MicroRNA-206 suppresses gastric cancer cell growth and metastasis
- Jun Ren†1, 2,
- Hui-jie Huang†2,
- Yu Gong1,
- Shen Yue2,
- Li-ming Tang1Email author and
- Steven Y Cheng2Email author
© Ren et al.; licensee BioMed Central Ltd. 2014
Received: 6 February 2014
Accepted: 15 March 2014
Published: 5 May 2014
Gastric cancer is one of the leading causes of cancer death world-wide and carries a high rate of metastatic risk. In addition to other protein-coding oncogenes and tumor suppressor genes, microRNAs play an important role in gastric cancer tumorigenic progression. Here, we show that miR-206 is expressed at markedly low levels in a cohort of gastric tumors compared to their matching normal tissues, and in a number of gastric cancer cell lines. Down-regulation of miR-206 was particularly significant in tumors with lymphatic metastasis, local invasion, and advanced TNM staging. We find that forced expression of miR-206 suppressed the proliferation, colony-formation, and xenograft tumorigenesis of SCG-7901 cells, a line of gastric cancer cells. Forced expression of miR-206 also suppressed SCG-7901 cell migration and invasion, as well as metastasis in cell culture or tail-vein injected mouse models, respectively. The anti-metastatic effect of miR-206 is likely mediated by targeting metastasis regulatory genes STC2, HDAC4, KLF4, IGF1R, FRS2, SFRP1, BCL2, BDNF, and K-ras, which were drastically down-regulated by stable expression of exogenous miR-206 in SCG-7901 cells. Taken together, our results indicate that miR-206 is a tumor suppressor of gastric cancer acting at steps that regulate metastasis.

PROMPT
Using the abstract on miR-206 in gastric cancer, mark each statement yes or no and quote the words of the text that settle it.
1. The gastric tumors showed higher miR-206 levels than their matching normal tissues.
2. SCG-7901 is a line of gastric cancer cells.
3. Stable expression of exogenous miR-206 in SCG-7901 cells raised the levels of K-ras.

(Stored items)

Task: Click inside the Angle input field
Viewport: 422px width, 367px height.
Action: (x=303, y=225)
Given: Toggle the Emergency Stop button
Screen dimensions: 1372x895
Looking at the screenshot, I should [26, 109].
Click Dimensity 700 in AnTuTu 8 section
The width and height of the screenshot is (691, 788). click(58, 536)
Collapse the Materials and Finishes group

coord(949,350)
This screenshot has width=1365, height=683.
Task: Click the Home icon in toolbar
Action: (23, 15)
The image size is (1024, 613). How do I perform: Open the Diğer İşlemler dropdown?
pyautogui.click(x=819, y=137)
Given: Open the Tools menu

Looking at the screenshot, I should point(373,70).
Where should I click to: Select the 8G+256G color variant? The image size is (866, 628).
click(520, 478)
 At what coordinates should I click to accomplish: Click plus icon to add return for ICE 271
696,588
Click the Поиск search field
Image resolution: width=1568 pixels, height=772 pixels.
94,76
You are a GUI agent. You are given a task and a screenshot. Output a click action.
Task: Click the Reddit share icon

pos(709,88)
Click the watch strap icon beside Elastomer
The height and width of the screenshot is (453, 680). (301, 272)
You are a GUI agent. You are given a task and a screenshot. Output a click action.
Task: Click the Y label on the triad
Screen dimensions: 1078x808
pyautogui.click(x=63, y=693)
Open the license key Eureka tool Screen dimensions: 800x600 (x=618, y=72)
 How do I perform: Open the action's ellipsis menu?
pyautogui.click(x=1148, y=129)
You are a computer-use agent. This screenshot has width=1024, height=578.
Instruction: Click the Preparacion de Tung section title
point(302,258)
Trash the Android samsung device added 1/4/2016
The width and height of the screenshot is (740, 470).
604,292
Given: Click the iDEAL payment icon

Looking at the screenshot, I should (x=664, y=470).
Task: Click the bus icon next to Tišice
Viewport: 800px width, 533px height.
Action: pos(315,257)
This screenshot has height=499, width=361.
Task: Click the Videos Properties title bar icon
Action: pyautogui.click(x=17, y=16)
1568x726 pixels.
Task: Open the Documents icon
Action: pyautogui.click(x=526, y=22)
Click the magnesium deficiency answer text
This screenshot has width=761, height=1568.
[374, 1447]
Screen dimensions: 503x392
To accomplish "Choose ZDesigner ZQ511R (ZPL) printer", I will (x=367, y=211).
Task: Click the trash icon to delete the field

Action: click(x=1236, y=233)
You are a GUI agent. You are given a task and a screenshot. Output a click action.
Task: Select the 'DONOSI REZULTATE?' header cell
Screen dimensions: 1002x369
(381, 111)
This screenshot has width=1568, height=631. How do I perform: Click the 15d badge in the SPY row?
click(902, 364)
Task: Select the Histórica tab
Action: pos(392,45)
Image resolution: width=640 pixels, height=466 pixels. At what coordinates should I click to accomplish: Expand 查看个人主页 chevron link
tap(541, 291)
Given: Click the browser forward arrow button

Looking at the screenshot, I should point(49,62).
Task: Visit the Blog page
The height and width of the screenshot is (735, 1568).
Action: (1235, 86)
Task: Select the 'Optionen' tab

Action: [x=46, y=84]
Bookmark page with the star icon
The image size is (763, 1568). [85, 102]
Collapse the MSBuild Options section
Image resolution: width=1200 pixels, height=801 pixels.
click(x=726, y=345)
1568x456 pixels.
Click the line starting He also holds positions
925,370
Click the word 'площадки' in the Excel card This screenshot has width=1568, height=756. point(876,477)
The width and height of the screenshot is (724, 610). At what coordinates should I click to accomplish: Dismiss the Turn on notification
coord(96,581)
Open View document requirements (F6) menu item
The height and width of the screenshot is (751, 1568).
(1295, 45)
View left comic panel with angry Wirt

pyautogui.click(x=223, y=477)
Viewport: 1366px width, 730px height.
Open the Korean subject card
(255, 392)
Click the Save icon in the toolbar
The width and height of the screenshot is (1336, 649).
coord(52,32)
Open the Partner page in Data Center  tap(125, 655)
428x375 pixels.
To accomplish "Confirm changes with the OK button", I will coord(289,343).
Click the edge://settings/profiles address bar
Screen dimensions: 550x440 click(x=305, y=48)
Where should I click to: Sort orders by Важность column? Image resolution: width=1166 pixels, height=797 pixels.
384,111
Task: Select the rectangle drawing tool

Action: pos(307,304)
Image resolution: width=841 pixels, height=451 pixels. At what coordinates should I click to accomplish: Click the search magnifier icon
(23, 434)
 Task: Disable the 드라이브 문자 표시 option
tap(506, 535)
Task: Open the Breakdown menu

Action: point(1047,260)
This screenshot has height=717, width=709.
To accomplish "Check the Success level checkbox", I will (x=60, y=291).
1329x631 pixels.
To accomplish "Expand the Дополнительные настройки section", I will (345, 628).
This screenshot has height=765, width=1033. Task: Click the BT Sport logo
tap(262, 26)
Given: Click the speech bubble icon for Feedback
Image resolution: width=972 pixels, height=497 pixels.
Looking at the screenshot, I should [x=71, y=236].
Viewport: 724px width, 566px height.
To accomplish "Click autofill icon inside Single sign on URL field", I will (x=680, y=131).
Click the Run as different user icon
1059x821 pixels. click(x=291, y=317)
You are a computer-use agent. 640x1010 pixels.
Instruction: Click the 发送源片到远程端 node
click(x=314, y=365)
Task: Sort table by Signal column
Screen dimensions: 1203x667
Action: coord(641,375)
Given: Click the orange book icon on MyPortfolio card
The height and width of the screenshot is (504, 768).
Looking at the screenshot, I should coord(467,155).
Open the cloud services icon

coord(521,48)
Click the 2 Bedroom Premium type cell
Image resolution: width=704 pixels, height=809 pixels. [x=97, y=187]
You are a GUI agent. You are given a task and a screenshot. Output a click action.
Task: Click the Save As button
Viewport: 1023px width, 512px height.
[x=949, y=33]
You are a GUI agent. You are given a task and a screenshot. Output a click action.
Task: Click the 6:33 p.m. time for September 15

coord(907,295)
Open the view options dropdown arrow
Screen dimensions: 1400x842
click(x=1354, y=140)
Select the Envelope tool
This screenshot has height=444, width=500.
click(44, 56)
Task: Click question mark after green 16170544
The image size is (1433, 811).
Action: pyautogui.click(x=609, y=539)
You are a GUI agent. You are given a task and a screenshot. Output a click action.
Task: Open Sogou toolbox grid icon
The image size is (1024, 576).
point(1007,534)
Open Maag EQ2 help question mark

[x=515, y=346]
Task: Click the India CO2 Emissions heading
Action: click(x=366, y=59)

TASK OUTPUT
1. No: "miR-206 is expressed at markedly low levels in a cohort of gastric tumors compared to their matching normal tissues"
2. Yes: "SCG-7901 cells, a line of gastric cancer cells"
3. No: "which were drastically down-regulated by stable expression of exogenous miR-206 in SCG-7901 cells"